In the listing below, print exactly the lines between the line holding "Task: Click the Nigeria" and the line holding "Task: Open the Leads dashboard grid icon", inclusive, and no more.
-------- MATERIAL FOR THE TASK --------
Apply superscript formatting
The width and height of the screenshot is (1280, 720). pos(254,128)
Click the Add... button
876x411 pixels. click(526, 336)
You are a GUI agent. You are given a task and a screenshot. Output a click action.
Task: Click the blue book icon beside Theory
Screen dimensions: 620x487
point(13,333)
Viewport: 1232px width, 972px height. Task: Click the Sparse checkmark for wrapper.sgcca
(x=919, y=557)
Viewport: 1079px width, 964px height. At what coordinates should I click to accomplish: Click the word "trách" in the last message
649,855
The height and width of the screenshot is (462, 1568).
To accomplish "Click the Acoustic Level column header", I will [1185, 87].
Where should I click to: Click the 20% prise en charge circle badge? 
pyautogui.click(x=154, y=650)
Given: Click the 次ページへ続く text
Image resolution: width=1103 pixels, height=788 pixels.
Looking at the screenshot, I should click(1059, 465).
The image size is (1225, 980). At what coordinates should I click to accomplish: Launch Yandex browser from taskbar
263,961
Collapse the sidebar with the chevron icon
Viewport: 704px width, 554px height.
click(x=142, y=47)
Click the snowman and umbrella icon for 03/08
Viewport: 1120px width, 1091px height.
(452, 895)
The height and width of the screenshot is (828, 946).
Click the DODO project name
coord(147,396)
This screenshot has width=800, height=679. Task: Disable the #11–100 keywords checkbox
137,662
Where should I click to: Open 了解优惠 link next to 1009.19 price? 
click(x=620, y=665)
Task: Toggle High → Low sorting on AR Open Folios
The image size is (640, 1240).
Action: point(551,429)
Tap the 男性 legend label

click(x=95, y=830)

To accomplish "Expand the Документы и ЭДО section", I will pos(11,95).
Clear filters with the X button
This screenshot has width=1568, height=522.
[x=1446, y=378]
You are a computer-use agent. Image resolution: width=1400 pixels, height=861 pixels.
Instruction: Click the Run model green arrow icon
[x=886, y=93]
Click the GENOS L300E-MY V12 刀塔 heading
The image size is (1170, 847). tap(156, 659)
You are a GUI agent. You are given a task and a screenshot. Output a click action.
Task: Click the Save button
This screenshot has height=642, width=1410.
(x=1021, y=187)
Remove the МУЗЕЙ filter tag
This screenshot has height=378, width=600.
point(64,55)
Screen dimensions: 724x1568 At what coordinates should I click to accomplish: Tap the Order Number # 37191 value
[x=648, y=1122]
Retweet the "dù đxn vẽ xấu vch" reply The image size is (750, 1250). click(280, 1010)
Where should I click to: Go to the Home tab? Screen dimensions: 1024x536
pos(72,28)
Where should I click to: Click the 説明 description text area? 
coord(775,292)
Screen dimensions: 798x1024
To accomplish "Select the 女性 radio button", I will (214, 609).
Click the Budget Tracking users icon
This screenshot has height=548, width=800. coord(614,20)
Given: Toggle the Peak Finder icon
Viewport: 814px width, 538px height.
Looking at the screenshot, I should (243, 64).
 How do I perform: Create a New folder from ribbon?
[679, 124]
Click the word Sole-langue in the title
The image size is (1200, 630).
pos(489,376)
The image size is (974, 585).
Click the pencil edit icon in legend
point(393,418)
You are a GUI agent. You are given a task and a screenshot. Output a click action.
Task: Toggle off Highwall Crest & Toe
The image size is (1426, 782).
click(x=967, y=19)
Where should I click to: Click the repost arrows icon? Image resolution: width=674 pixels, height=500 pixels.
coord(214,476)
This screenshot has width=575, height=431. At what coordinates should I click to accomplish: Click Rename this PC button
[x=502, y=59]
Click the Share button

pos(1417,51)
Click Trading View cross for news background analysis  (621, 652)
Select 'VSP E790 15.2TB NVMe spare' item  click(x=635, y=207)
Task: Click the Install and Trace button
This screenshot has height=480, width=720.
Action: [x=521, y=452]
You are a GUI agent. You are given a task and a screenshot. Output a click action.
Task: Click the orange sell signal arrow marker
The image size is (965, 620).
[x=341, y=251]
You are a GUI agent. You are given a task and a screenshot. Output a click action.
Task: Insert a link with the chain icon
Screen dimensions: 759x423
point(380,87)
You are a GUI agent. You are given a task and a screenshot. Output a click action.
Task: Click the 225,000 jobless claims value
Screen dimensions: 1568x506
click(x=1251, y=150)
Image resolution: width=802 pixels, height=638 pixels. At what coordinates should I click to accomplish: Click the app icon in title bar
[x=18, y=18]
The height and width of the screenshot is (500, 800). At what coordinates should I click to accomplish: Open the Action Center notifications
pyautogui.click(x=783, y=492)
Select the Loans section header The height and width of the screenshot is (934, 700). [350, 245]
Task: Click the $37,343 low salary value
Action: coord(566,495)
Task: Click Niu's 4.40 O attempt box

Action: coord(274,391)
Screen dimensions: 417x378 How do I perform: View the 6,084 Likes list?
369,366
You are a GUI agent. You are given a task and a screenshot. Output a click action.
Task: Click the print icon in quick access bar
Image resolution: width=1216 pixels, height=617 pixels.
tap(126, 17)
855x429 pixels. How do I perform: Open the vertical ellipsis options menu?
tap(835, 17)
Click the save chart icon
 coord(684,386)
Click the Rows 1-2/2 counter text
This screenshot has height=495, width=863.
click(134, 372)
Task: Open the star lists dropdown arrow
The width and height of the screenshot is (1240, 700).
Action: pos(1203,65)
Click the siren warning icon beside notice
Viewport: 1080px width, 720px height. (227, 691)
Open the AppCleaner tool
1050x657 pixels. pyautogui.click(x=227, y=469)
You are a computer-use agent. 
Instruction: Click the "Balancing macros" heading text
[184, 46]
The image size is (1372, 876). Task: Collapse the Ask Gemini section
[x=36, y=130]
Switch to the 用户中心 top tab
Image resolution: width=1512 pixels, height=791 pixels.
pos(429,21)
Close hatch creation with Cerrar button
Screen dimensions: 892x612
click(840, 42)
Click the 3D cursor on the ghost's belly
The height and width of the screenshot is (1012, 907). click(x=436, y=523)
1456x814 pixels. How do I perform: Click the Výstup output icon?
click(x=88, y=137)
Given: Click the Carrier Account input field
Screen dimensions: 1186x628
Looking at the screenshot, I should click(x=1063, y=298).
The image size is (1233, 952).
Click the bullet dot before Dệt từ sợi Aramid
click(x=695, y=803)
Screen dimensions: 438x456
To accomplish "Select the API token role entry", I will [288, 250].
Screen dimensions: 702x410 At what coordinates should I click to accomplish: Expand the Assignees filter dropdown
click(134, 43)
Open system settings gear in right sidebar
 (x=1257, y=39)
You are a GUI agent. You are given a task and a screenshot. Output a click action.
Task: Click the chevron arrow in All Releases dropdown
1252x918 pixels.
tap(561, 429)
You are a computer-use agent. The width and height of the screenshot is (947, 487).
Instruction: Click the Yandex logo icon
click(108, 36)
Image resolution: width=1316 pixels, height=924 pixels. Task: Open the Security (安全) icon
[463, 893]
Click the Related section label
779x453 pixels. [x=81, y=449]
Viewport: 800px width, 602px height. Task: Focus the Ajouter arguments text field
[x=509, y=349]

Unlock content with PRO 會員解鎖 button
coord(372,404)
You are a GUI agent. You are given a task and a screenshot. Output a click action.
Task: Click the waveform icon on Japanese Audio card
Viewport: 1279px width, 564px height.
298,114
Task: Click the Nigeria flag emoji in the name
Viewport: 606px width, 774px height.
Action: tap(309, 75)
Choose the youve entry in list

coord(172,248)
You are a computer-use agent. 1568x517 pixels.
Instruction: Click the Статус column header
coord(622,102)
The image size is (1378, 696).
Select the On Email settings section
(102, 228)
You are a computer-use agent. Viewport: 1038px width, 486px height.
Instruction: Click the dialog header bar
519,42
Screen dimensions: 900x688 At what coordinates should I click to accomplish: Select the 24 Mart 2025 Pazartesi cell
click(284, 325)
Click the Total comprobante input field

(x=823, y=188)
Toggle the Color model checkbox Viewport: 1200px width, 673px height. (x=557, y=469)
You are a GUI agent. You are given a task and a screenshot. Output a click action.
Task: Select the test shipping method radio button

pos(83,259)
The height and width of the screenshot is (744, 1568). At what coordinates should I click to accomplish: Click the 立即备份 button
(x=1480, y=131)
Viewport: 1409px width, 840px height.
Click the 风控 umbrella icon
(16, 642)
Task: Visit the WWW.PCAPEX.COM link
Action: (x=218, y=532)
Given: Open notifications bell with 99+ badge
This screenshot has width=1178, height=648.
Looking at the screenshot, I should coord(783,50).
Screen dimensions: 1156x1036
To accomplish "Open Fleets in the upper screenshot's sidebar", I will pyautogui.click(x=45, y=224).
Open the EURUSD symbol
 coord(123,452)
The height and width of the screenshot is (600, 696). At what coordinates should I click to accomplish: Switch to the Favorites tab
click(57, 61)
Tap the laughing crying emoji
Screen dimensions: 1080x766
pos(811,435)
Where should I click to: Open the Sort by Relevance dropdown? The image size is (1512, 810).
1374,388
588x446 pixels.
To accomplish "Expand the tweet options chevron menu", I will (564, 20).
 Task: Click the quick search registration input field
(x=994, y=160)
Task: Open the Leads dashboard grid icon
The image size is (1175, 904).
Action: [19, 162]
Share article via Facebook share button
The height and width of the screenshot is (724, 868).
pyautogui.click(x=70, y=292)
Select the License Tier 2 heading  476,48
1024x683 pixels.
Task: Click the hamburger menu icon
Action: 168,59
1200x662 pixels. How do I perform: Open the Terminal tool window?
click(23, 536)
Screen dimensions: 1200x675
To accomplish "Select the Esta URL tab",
--------
**PROBLEM SOLUTION:**
Task: Click the Nigeria flag emoji in the name
Viewport: 606px width, 774px height.
Action: tap(309, 75)
Choose the youve entry in list

coord(172,248)
You are a computer-use agent. 1568x517 pixels.
Instruction: Click the Статус column header
coord(622,102)
The image size is (1378, 696).
Select the On Email settings section
(102, 228)
You are a computer-use agent. Viewport: 1038px width, 486px height.
Instruction: Click the dialog header bar
519,42
Screen dimensions: 900x688 At what coordinates should I click to accomplish: Select the 24 Mart 2025 Pazartesi cell
click(284, 325)
Click the Total comprobante input field

(x=823, y=188)
Toggle the Color model checkbox Viewport: 1200px width, 673px height. (x=557, y=469)
You are a GUI agent. You are given a task and a screenshot. Output a click action.
Task: Select the test shipping method radio button

pos(83,259)
The height and width of the screenshot is (744, 1568). At what coordinates should I click to accomplish: Click the 立即备份 button
(x=1480, y=131)
Viewport: 1409px width, 840px height.
Click the 风控 umbrella icon
(16, 642)
Task: Visit the WWW.PCAPEX.COM link
Action: (x=218, y=532)
Given: Open notifications bell with 99+ badge
This screenshot has width=1178, height=648.
Looking at the screenshot, I should coord(783,50).
Screen dimensions: 1156x1036
To accomplish "Open Fleets in the upper screenshot's sidebar", I will pyautogui.click(x=45, y=224).
Open the EURUSD symbol
 coord(123,452)
The height and width of the screenshot is (600, 696). At what coordinates should I click to accomplish: Switch to the Favorites tab
click(57, 61)
Tap the laughing crying emoji
Screen dimensions: 1080x766
pos(811,435)
Where should I click to: Open the Sort by Relevance dropdown? The image size is (1512, 810).
1374,388
588x446 pixels.
To accomplish "Expand the tweet options chevron menu", I will (564, 20).
 Task: Click the quick search registration input field
(x=994, y=160)
Task: Open the Leads dashboard grid icon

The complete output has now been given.